2010年9月1日水曜日

日本文学全集を読みきった男

異常なまでの猛暑に大いに苛まれており、目下の悩み種であります。この酷暑と湿度は集中力を削ぎます。

日本文学全集
作者: 清水 義範
出版社/メーカー: 実業之日本社
発売日: 1992/10
メディア: 単行本


さて、学校の(図書館ではなく)本棚に何気なく置いてあった『日本文学全集』なる本。興味をひかれて見てみれば、作者はなんと清水義範。なんだ短編小説かと予想を裏切られましたが、奇しくも清水義範に再び出合うとは。

清水義範は一回読んだことがありました。(その時は傑作選でした。)だから短編小説だとすぐ分かったのです。

日本の古典(のパロディー)が彼のユーモアに富んだ文で読めるとなれば、勉強に忙しくても読まずにはいられません。けれども、清水義範は、自分でも言っていましたが、濫作で、正直言うとあたりはずれがあったりします。だから彼のファンであるわけではないのですが、それでも読みやすくて、不思議なくらいあっという間に読めてしまうのが魅力です。
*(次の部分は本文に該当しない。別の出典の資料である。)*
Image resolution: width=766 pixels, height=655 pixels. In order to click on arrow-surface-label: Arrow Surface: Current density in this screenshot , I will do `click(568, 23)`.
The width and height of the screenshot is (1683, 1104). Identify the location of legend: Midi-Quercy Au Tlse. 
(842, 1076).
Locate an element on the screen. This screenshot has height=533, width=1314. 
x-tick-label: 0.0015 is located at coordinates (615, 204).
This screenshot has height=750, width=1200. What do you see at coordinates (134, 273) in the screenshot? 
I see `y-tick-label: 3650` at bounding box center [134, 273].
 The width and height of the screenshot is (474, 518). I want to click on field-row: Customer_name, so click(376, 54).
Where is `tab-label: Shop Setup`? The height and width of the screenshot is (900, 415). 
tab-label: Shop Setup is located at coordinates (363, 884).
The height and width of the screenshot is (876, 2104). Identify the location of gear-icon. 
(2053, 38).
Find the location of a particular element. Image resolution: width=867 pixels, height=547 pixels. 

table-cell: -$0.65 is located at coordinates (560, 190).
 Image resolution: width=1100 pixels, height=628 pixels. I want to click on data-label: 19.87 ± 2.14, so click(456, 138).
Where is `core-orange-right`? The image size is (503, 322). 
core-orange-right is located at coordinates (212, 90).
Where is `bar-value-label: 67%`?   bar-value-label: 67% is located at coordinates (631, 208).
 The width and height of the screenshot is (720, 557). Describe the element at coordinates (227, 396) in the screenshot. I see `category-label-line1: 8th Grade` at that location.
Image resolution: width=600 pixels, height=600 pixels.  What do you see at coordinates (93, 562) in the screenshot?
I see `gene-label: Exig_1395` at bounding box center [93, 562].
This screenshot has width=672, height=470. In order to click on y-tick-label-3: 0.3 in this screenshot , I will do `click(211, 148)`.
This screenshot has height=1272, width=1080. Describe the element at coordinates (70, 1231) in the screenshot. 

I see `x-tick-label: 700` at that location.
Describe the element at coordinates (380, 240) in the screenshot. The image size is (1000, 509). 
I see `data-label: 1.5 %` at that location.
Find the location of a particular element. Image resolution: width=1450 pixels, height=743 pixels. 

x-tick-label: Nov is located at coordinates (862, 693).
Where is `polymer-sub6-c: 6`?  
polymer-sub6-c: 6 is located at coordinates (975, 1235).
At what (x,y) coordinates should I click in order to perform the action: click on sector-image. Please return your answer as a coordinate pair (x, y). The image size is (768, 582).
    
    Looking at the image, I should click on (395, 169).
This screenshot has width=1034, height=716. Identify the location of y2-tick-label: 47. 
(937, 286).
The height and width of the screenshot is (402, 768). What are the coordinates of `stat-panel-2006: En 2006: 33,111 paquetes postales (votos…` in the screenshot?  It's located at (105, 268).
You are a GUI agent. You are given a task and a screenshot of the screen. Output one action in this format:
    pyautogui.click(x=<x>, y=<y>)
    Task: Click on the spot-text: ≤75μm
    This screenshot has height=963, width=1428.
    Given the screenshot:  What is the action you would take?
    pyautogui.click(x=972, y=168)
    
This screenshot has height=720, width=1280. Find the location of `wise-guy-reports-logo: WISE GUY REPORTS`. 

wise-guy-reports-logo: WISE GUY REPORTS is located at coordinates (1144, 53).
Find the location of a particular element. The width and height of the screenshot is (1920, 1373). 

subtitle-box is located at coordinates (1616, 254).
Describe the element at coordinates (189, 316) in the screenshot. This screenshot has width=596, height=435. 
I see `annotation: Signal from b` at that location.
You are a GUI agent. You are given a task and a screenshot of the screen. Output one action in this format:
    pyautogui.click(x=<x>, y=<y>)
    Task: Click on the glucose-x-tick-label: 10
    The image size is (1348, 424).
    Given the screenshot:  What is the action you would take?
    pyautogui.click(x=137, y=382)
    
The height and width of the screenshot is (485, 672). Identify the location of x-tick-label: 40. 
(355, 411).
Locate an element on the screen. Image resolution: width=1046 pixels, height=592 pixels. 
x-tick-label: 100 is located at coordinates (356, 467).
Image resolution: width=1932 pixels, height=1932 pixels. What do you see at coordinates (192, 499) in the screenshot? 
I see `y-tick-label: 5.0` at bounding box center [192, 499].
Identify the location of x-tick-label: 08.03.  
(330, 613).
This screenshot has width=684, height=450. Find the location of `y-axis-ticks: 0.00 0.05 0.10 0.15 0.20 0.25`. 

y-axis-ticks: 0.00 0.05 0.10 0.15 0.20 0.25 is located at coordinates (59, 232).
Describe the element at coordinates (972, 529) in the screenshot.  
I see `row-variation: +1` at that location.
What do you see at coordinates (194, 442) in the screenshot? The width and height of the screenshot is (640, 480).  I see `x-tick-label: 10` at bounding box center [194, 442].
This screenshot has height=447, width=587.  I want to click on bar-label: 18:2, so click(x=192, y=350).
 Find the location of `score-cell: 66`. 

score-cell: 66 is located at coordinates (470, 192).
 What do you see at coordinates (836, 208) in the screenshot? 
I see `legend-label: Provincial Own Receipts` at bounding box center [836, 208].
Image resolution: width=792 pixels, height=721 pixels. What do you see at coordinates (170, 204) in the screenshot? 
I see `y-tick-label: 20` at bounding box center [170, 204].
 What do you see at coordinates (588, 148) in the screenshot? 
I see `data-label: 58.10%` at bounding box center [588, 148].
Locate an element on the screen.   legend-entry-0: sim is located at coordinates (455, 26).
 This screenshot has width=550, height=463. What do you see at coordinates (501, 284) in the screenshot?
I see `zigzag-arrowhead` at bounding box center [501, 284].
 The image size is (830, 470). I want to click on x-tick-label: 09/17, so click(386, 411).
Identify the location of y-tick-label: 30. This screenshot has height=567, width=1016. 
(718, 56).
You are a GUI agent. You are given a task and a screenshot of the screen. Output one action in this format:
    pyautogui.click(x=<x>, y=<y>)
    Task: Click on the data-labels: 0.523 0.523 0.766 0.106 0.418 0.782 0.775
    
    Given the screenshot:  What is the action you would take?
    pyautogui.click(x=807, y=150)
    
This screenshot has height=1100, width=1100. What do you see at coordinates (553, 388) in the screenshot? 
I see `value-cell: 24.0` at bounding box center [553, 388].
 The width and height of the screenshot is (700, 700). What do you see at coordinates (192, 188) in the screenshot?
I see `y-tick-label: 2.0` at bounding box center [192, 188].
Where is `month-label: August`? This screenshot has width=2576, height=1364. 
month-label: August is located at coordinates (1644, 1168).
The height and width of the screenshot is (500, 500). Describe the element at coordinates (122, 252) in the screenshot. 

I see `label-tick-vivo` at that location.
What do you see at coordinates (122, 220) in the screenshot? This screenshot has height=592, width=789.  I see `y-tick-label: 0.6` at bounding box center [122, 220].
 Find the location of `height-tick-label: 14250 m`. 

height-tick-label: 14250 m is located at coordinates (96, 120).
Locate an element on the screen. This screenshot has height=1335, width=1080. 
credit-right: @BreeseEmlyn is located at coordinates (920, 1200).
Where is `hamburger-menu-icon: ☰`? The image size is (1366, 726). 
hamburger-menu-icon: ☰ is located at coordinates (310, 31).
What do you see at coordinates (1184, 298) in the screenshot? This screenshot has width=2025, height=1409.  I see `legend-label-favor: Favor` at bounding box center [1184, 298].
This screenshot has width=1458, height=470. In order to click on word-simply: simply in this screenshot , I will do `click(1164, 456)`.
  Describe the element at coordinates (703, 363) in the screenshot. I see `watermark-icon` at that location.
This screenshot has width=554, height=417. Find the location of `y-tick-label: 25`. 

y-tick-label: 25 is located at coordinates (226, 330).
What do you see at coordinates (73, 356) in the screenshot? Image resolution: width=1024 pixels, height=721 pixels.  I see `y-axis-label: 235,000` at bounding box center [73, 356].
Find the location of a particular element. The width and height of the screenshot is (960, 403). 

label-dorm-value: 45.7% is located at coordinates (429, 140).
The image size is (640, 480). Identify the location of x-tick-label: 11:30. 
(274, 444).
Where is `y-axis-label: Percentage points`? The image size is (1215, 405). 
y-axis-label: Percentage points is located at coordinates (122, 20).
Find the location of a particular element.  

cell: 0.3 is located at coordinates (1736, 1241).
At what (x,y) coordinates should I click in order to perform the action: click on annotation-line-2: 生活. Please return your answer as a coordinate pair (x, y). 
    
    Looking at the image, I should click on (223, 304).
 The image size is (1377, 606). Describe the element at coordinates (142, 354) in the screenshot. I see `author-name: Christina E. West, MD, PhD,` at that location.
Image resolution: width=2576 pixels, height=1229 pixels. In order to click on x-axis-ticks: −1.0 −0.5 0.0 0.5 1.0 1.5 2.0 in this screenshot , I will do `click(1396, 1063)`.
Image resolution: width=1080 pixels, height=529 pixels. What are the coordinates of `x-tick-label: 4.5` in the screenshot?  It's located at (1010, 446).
本書は、『古事記』から『吾輩は猫である』に至る、日本の名立たる18の文学作品のパロディーだったり、関連したエッセイだったりをつづっています。本書には学校でも扱わない古典が多くあったので、その点が少し勉強になりました。短編を読んで、原典を読んでみたいという作品もありました。

内容が多岐にわたり得られるものが様々です。それが短編の魅力だと思います。